'''

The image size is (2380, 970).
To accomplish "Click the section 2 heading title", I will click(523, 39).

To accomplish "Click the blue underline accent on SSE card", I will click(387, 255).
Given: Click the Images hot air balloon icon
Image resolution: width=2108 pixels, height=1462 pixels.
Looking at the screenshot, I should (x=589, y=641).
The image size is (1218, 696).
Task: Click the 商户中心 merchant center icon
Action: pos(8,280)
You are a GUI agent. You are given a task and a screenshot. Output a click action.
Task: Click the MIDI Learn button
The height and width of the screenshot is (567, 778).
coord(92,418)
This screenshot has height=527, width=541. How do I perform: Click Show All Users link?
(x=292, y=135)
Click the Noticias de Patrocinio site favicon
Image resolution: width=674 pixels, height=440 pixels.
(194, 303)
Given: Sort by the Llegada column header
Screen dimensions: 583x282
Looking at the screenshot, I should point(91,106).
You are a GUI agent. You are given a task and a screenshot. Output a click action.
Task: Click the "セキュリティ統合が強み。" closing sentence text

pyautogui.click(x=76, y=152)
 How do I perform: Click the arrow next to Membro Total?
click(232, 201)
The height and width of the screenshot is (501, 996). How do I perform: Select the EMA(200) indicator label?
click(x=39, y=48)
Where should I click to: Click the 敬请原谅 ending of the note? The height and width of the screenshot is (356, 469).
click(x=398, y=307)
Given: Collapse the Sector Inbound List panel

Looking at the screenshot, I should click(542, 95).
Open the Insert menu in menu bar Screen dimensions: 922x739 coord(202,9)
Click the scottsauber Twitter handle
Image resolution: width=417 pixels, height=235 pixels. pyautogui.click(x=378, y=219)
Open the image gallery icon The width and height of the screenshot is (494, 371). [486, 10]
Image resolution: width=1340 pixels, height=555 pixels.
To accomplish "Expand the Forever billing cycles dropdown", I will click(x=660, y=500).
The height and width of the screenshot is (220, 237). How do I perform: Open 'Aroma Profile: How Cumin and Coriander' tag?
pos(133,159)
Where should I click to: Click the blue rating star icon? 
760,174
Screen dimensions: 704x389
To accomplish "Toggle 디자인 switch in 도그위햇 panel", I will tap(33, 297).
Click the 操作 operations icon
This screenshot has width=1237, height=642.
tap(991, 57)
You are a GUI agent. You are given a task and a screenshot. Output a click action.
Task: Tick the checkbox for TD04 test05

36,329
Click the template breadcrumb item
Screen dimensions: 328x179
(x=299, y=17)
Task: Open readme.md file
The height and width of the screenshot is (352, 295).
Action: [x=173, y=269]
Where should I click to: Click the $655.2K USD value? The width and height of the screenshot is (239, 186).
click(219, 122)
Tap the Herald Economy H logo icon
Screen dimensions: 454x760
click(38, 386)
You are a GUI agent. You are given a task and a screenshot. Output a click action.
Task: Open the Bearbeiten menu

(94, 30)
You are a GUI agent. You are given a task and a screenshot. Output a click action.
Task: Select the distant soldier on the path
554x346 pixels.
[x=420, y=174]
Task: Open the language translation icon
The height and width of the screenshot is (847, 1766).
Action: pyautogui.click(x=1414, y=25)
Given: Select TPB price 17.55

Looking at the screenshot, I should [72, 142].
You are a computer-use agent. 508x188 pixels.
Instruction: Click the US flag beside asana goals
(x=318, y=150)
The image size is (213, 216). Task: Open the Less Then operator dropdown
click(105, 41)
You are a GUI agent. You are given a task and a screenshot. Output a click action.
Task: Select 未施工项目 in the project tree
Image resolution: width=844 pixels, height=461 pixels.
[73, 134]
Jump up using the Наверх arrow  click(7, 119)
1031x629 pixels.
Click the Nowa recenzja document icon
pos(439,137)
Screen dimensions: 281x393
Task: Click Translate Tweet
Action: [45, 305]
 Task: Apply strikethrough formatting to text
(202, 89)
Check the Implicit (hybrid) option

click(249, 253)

'''

Task to carry out —
What you return must match the records above exactly, line for line.

Task result —
The image size is (2380, 970).
To accomplish "Click the section 2 heading title", I will click(523, 39).

To accomplish "Click the blue underline accent on SSE card", I will click(387, 255).
Given: Click the Images hot air balloon icon
Image resolution: width=2108 pixels, height=1462 pixels.
Looking at the screenshot, I should (x=589, y=641).
The image size is (1218, 696).
Task: Click the 商户中心 merchant center icon
Action: pos(8,280)
You are a GUI agent. You are given a task and a screenshot. Output a click action.
Task: Click the MIDI Learn button
The height and width of the screenshot is (567, 778).
coord(92,418)
This screenshot has height=527, width=541. How do I perform: Click Show All Users link?
(x=292, y=135)
Click the Noticias de Patrocinio site favicon
Image resolution: width=674 pixels, height=440 pixels.
(194, 303)
Given: Sort by the Llegada column header
Screen dimensions: 583x282
Looking at the screenshot, I should point(91,106).
You are a GUI agent. You are given a task and a screenshot. Output a click action.
Task: Click the "セキュリティ統合が強み。" closing sentence text

pyautogui.click(x=76, y=152)
 How do I perform: Click the arrow next to Membro Total?
click(232, 201)
The height and width of the screenshot is (501, 996). How do I perform: Select the EMA(200) indicator label?
click(x=39, y=48)
Where should I click to: Click the 敬请原谅 ending of the note? The height and width of the screenshot is (356, 469).
click(x=398, y=307)
Given: Collapse the Sector Inbound List panel

Looking at the screenshot, I should click(542, 95).
Open the Insert menu in menu bar Screen dimensions: 922x739 coord(202,9)
Click the scottsauber Twitter handle
Image resolution: width=417 pixels, height=235 pixels. pyautogui.click(x=378, y=219)
Open the image gallery icon The width and height of the screenshot is (494, 371). [486, 10]
Image resolution: width=1340 pixels, height=555 pixels.
To accomplish "Expand the Forever billing cycles dropdown", I will click(x=660, y=500).
The height and width of the screenshot is (220, 237). How do I perform: Open 'Aroma Profile: How Cumin and Coriander' tag?
pos(133,159)
Where should I click to: Click the blue rating star icon? 
760,174
Screen dimensions: 704x389
To accomplish "Toggle 디자인 switch in 도그위햇 panel", I will tap(33, 297).
Click the 操作 operations icon
This screenshot has width=1237, height=642.
tap(991, 57)
You are a GUI agent. You are given a task and a screenshot. Output a click action.
Task: Tick the checkbox for TD04 test05

36,329
Click the template breadcrumb item
Screen dimensions: 328x179
(x=299, y=17)
Task: Open readme.md file
The height and width of the screenshot is (352, 295).
Action: [x=173, y=269]
Where should I click to: Click the $655.2K USD value? The width and height of the screenshot is (239, 186).
click(219, 122)
Tap the Herald Economy H logo icon
Screen dimensions: 454x760
click(38, 386)
You are a GUI agent. You are given a task and a screenshot. Output a click action.
Task: Open the Bearbeiten menu

(94, 30)
You are a GUI agent. You are given a task and a screenshot. Output a click action.
Task: Select the distant soldier on the path
554x346 pixels.
[x=420, y=174]
Task: Open the language translation icon
The height and width of the screenshot is (847, 1766).
Action: pyautogui.click(x=1414, y=25)
Given: Select TPB price 17.55

Looking at the screenshot, I should [72, 142].
You are a computer-use agent. 508x188 pixels.
Instruction: Click the US flag beside asana goals
(x=318, y=150)
The image size is (213, 216). Task: Open the Less Then operator dropdown
click(105, 41)
You are a GUI agent. You are given a task and a screenshot. Output a click action.
Task: Select 未施工项目 in the project tree
Image resolution: width=844 pixels, height=461 pixels.
[73, 134]
Jump up using the Наверх arrow  click(7, 119)
1031x629 pixels.
Click the Nowa recenzja document icon
pos(439,137)
Screen dimensions: 281x393
Task: Click Translate Tweet
Action: [45, 305]
 Task: Apply strikethrough formatting to text
(202, 89)
Check the Implicit (hybrid) option

click(249, 253)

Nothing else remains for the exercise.